> Stored entries
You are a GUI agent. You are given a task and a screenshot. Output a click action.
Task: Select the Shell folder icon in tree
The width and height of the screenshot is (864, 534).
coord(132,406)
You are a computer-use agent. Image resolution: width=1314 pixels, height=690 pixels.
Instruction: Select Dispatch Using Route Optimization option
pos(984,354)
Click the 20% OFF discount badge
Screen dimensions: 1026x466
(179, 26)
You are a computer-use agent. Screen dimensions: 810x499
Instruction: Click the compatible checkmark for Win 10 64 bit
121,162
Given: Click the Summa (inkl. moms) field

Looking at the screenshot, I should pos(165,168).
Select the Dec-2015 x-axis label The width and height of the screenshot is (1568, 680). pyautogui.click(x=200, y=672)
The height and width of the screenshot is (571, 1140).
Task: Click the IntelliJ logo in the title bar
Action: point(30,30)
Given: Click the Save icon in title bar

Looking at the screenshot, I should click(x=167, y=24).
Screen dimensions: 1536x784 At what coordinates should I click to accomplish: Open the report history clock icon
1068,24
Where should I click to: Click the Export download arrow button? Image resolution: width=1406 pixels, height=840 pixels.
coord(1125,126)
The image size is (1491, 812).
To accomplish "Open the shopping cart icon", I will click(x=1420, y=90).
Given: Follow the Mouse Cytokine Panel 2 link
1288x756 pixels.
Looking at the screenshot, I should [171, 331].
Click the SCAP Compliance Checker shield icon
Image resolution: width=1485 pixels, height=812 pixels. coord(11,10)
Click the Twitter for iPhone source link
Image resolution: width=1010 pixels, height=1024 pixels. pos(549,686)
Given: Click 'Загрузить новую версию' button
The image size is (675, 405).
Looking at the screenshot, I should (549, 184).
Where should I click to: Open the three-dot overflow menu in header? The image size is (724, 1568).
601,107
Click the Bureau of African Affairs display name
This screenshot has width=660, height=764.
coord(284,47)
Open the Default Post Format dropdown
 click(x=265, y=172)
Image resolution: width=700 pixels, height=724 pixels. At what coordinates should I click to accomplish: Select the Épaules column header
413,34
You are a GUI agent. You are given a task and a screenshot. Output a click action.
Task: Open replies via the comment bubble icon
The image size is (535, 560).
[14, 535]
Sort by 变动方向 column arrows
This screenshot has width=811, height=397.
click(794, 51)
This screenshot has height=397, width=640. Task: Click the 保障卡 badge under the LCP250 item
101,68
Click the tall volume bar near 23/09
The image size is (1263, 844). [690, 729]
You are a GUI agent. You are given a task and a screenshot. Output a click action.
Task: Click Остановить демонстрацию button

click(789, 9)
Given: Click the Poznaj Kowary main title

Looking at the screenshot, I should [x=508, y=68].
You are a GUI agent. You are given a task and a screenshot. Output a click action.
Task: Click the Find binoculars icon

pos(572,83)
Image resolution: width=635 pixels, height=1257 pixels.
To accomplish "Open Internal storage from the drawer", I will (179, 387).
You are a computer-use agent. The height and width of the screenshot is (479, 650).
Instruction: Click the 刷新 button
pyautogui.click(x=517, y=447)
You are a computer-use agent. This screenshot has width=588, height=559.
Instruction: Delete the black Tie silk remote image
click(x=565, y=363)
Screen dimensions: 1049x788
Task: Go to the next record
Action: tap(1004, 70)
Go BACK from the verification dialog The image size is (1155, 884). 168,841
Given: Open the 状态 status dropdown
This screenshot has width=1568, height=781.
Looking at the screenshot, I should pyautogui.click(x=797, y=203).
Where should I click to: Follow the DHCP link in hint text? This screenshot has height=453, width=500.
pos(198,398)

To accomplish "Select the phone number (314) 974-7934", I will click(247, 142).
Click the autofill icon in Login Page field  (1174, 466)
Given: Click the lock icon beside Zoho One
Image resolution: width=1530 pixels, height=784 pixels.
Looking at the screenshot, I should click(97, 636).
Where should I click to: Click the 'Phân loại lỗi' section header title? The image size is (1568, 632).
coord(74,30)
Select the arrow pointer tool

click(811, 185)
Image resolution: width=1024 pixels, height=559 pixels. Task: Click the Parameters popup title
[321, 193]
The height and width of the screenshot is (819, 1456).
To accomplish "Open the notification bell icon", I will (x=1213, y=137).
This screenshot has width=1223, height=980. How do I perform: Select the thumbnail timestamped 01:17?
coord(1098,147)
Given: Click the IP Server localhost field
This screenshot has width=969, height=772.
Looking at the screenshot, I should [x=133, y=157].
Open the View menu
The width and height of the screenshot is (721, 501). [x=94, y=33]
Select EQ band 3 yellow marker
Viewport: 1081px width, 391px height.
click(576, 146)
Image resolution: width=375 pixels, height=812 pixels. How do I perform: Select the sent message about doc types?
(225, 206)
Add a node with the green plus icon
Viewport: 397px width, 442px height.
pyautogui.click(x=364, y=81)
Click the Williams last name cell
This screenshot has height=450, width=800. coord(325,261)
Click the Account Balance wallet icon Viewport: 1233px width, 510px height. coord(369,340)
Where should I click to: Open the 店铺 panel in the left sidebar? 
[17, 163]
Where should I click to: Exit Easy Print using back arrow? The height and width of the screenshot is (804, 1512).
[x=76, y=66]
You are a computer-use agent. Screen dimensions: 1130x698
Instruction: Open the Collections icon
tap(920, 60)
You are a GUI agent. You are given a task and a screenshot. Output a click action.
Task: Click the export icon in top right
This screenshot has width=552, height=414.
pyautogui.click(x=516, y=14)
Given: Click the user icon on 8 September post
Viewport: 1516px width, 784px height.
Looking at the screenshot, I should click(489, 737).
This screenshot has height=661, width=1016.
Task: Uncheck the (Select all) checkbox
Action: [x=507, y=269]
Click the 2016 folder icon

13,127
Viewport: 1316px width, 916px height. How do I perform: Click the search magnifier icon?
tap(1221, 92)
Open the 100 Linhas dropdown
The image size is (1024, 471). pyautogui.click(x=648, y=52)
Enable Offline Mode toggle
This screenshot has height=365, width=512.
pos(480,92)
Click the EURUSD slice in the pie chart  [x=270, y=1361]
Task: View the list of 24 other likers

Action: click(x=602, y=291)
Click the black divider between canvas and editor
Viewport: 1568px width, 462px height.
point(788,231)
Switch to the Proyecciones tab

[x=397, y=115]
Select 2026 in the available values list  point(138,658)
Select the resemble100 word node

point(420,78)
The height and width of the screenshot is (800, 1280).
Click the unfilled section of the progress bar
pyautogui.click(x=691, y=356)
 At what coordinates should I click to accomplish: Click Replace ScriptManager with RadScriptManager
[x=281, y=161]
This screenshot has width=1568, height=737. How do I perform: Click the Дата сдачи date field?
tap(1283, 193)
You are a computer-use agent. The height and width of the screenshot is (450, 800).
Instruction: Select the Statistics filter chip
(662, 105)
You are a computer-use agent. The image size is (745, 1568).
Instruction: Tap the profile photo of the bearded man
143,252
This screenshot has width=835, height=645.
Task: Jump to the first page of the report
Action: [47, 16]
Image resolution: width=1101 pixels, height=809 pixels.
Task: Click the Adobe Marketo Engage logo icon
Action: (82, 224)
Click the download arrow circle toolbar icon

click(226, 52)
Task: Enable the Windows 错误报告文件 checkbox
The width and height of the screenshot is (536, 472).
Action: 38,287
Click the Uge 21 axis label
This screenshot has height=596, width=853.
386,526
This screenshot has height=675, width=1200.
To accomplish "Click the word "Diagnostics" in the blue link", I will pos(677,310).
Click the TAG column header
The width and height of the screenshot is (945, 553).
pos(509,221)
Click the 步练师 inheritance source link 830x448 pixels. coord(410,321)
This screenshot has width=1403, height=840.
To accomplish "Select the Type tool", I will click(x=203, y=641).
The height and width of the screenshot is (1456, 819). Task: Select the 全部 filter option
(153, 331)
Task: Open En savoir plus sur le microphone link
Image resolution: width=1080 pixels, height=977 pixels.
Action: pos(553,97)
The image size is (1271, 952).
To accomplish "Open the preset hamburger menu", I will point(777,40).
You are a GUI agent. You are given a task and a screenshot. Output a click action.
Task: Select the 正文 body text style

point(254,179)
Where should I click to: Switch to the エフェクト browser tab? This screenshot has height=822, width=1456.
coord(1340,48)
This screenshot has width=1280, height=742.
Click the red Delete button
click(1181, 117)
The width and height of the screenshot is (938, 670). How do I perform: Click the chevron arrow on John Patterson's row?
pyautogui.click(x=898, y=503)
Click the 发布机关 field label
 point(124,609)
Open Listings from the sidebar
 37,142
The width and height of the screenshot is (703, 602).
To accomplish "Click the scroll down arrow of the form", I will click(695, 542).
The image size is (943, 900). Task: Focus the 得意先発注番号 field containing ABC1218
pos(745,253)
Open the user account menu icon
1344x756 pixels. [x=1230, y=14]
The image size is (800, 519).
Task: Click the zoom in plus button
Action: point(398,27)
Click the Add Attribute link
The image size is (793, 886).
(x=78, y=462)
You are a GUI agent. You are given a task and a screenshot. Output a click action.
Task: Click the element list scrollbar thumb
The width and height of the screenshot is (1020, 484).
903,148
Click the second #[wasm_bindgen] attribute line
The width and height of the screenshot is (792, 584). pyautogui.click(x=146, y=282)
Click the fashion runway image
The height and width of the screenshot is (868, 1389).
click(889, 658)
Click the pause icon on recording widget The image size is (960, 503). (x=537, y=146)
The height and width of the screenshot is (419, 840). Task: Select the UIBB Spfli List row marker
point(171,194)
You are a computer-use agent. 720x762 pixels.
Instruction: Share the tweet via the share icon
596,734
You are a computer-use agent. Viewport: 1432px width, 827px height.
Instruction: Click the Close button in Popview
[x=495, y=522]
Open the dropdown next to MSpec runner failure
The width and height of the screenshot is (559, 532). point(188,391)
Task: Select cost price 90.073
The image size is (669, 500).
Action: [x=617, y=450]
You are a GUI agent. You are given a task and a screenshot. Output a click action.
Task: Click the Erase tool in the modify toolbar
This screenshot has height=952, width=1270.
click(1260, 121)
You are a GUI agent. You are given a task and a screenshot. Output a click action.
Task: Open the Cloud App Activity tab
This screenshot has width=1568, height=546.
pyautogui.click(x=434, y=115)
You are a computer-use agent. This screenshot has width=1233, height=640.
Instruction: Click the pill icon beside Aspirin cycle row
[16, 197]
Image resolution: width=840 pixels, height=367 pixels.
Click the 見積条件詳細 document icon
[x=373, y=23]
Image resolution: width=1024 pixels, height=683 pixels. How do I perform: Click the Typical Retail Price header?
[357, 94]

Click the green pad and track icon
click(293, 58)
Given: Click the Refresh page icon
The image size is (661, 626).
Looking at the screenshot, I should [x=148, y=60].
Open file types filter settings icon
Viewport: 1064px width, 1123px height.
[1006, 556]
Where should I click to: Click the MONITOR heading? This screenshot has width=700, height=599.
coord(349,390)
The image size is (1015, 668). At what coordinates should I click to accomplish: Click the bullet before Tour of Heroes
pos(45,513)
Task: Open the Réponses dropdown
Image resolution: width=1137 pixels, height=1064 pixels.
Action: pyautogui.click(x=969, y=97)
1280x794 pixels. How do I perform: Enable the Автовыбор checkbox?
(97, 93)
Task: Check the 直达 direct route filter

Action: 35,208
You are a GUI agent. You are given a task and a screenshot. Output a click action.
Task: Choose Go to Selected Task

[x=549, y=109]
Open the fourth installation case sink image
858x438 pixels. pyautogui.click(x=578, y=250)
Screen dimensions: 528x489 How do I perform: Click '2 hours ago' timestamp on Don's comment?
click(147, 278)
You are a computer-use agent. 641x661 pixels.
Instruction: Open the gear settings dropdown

> DIRECTIONS FOR THIS TASK
Your task is to find every line above containing the word "settings" and copy it.

> EXERCISE SOLUTION
Open file types filter settings icon
Instruction: Open the gear settings dropdown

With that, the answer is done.